ACTIVITY: Return the data below verbatim, from its first line through the line containing "svg-text: 100 is", with both ends included.

AVAILABLE DATA:
——

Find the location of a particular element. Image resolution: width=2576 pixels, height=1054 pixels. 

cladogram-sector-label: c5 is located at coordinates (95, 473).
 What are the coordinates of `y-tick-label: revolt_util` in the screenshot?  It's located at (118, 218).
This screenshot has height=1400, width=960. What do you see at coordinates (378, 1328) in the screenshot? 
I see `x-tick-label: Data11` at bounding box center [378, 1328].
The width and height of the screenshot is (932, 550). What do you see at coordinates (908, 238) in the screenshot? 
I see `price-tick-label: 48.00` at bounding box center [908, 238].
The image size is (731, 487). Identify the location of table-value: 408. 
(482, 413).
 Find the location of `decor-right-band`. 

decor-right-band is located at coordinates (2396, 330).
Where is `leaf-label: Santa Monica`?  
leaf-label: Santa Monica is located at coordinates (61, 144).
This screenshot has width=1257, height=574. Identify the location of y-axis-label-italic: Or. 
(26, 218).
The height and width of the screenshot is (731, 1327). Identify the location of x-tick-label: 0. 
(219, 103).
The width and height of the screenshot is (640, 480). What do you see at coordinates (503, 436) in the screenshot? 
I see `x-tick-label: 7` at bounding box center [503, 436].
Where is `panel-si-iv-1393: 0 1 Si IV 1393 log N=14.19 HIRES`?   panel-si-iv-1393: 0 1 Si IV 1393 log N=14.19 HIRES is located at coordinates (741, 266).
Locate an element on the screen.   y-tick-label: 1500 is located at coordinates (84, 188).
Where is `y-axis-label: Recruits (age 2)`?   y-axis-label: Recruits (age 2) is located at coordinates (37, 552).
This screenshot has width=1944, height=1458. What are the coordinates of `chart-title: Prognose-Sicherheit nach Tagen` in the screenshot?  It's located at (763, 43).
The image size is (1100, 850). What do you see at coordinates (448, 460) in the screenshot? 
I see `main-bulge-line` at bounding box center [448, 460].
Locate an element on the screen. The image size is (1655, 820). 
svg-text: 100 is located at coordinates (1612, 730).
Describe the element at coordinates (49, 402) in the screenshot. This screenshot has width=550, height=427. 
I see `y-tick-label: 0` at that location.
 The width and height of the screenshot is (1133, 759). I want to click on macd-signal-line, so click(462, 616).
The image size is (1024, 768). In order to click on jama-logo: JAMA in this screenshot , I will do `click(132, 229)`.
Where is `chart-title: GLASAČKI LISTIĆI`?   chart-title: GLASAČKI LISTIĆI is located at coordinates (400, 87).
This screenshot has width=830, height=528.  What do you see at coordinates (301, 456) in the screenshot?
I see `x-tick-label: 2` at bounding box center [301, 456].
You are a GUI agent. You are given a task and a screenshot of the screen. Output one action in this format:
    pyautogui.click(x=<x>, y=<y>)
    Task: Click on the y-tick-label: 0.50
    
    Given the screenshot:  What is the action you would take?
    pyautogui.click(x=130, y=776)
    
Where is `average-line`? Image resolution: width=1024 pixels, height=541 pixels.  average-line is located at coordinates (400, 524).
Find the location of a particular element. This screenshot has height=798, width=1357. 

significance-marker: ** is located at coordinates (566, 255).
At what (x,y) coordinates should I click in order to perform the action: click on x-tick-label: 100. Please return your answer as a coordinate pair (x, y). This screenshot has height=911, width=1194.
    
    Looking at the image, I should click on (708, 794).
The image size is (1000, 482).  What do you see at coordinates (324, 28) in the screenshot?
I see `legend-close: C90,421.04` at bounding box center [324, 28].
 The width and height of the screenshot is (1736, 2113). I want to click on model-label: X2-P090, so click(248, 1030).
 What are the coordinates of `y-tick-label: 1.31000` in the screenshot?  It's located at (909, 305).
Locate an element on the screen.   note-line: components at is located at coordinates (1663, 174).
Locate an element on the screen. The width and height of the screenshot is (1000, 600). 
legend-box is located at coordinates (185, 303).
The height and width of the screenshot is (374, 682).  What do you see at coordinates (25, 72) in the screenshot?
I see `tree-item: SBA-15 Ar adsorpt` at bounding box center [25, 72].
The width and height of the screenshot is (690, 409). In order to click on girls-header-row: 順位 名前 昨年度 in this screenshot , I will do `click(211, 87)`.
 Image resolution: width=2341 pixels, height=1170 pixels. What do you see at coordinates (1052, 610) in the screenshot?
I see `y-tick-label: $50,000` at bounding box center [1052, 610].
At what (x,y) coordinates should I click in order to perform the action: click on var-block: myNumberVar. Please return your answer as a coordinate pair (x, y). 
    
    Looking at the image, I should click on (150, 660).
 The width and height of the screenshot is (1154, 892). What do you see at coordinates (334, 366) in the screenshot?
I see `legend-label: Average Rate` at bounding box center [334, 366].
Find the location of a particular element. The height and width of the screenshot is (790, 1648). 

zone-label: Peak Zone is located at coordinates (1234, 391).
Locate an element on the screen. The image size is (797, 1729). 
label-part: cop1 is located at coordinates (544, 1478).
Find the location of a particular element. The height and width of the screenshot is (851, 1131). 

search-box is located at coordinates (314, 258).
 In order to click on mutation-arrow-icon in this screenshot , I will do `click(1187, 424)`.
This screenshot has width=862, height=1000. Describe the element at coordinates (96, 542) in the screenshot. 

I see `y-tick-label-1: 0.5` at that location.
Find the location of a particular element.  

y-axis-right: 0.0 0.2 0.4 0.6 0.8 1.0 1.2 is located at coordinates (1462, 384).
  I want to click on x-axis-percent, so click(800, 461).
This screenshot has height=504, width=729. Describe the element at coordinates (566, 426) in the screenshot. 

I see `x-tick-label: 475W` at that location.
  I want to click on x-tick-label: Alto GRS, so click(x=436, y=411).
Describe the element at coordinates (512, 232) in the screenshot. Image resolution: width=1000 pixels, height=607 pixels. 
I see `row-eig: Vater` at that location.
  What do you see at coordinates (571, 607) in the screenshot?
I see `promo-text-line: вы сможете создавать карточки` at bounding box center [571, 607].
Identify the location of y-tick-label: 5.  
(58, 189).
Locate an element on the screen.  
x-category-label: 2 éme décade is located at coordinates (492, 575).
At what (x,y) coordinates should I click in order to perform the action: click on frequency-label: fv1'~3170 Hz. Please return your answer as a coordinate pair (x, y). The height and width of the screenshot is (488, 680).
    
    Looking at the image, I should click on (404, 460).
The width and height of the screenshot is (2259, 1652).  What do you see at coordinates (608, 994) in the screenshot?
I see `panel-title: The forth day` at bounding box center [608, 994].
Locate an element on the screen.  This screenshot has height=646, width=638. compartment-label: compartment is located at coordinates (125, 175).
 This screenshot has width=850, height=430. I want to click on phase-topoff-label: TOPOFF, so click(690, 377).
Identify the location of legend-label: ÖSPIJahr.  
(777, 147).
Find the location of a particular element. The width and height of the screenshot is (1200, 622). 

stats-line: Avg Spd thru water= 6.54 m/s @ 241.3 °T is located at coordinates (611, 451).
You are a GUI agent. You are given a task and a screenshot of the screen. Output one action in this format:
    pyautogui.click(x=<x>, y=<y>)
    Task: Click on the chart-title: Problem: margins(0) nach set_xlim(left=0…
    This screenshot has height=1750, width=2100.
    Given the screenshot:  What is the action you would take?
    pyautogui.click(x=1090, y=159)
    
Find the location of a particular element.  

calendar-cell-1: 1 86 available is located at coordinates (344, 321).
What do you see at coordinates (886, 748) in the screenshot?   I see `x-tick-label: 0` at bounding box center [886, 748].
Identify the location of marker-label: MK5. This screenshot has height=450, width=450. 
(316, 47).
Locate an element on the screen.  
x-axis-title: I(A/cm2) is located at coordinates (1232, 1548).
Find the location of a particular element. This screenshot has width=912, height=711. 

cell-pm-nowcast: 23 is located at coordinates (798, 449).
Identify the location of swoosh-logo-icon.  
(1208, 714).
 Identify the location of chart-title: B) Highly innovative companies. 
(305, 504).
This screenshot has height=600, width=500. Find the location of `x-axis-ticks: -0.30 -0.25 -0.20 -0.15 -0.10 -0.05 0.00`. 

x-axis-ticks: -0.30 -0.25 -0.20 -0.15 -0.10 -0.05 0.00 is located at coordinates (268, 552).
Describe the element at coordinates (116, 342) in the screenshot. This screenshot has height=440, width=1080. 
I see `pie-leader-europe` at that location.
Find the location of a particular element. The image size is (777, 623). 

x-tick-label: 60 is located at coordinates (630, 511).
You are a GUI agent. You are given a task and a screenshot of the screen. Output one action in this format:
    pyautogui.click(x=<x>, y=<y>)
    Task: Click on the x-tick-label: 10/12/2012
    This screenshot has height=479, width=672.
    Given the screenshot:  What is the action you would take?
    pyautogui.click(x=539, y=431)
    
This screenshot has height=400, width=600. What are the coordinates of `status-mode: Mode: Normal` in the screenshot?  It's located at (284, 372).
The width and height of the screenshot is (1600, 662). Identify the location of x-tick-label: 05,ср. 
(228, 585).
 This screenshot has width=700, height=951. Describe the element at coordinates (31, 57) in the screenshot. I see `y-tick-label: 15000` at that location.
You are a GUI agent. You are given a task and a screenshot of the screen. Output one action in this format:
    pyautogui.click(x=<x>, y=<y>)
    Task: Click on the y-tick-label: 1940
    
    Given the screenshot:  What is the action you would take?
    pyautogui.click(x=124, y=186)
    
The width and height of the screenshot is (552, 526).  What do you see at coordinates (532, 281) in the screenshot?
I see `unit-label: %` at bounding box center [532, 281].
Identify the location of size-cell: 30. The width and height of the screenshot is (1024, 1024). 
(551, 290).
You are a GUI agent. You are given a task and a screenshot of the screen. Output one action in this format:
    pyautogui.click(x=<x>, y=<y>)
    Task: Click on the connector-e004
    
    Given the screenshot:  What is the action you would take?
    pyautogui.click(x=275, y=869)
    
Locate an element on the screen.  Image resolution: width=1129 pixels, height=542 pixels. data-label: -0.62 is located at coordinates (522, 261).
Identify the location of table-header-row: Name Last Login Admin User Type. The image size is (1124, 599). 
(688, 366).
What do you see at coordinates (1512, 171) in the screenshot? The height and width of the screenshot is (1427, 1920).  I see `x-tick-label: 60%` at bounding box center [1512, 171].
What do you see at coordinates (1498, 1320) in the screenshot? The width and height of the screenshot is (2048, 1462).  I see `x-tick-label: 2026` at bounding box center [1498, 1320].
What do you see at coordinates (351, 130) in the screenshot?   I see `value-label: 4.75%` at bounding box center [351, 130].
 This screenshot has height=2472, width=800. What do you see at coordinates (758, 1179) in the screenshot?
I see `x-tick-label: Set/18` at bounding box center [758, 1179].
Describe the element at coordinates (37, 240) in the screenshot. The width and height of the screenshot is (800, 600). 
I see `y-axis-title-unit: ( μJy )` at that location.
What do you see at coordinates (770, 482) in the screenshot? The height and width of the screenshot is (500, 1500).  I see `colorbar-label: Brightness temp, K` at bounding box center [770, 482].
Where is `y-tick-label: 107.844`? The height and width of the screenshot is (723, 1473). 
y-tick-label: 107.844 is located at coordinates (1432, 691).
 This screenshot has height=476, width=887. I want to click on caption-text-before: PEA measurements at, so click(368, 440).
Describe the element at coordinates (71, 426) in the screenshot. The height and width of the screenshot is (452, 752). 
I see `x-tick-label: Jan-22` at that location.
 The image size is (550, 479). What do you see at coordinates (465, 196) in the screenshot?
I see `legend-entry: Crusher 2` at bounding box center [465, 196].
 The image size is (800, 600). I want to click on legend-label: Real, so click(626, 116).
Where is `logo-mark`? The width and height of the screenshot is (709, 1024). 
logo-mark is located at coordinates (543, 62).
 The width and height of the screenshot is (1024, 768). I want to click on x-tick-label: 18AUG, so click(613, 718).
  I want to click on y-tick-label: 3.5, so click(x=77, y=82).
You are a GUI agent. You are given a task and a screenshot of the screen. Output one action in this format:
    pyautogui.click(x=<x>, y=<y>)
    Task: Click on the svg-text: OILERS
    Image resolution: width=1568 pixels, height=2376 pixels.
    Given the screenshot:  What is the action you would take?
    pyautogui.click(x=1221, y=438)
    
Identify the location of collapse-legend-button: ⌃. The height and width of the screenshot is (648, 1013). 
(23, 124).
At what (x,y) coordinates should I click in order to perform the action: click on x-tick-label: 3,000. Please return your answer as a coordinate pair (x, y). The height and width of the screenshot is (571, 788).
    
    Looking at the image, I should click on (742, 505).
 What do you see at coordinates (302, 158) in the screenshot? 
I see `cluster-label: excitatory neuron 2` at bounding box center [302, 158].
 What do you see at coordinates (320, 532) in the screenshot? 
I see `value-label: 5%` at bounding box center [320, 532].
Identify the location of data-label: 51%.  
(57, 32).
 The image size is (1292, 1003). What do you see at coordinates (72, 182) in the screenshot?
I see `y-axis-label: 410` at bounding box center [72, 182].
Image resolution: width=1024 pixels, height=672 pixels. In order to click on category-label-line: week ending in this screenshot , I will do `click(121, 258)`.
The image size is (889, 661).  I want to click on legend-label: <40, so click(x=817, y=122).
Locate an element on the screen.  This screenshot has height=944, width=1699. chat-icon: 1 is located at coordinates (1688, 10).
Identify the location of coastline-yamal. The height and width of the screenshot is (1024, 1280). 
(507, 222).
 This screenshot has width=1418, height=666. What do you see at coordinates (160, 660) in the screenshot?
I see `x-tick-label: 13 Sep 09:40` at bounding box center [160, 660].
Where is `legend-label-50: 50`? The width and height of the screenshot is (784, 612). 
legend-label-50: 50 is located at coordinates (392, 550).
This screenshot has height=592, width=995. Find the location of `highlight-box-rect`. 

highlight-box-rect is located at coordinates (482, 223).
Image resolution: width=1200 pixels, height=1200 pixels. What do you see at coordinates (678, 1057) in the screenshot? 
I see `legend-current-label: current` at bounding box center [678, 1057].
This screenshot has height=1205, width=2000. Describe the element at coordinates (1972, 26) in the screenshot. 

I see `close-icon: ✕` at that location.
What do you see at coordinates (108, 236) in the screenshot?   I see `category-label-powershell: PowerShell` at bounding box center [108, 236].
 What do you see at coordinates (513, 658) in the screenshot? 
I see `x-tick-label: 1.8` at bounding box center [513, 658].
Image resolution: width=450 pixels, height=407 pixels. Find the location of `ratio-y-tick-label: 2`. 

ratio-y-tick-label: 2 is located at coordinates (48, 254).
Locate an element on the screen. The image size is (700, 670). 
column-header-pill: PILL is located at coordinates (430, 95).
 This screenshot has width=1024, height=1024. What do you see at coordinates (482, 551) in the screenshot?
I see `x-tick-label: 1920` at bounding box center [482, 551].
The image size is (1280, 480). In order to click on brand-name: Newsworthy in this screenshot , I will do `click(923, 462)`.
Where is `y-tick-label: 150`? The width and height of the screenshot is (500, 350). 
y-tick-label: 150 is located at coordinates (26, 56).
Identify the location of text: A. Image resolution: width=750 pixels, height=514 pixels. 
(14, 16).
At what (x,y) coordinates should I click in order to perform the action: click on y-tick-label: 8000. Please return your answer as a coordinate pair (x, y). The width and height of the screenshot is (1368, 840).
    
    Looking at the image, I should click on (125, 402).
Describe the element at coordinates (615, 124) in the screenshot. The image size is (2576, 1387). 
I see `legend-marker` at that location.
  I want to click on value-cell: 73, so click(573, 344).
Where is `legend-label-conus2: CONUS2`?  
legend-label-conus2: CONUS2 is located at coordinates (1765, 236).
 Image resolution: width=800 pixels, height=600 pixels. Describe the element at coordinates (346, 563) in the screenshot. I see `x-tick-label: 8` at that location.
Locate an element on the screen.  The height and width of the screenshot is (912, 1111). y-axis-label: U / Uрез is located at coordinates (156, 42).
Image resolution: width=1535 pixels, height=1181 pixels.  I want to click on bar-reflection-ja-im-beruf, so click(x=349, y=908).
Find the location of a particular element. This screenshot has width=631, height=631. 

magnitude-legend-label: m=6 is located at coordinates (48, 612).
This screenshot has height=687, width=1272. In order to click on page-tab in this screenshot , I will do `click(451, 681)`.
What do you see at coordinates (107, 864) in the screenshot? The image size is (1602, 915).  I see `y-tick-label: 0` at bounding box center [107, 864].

——

TASK OUTPUT:
Find the location of a particular element. Image resolution: width=2576 pixels, height=1054 pixels. 

cladogram-sector-label: c5 is located at coordinates (95, 473).
 What are the coordinates of `y-tick-label: revolt_util` in the screenshot?  It's located at (118, 218).
This screenshot has height=1400, width=960. What do you see at coordinates (378, 1328) in the screenshot? 
I see `x-tick-label: Data11` at bounding box center [378, 1328].
The width and height of the screenshot is (932, 550). What do you see at coordinates (908, 238) in the screenshot? 
I see `price-tick-label: 48.00` at bounding box center [908, 238].
The image size is (731, 487). Identify the location of table-value: 408. 
(482, 413).
 Find the location of `decor-right-band`. 

decor-right-band is located at coordinates (2396, 330).
Where is `leaf-label: Santa Monica`?  
leaf-label: Santa Monica is located at coordinates (61, 144).
This screenshot has width=1257, height=574. Identify the location of y-axis-label-italic: Or. 
(26, 218).
The height and width of the screenshot is (731, 1327). Identify the location of x-tick-label: 0. 
(219, 103).
The width and height of the screenshot is (640, 480). What do you see at coordinates (503, 436) in the screenshot? 
I see `x-tick-label: 7` at bounding box center [503, 436].
Where is `panel-si-iv-1393: 0 1 Si IV 1393 log N=14.19 HIRES`?   panel-si-iv-1393: 0 1 Si IV 1393 log N=14.19 HIRES is located at coordinates (741, 266).
Locate an element on the screen.   y-tick-label: 1500 is located at coordinates (84, 188).
Where is `y-axis-label: Recruits (age 2)`?   y-axis-label: Recruits (age 2) is located at coordinates (37, 552).
This screenshot has width=1944, height=1458. What are the coordinates of `chart-title: Prognose-Sicherheit nach Tagen` in the screenshot?  It's located at (763, 43).
The image size is (1100, 850). What do you see at coordinates (448, 460) in the screenshot? 
I see `main-bulge-line` at bounding box center [448, 460].
Locate an element on the screen. The image size is (1655, 820). 
svg-text: 100 is located at coordinates (1612, 730).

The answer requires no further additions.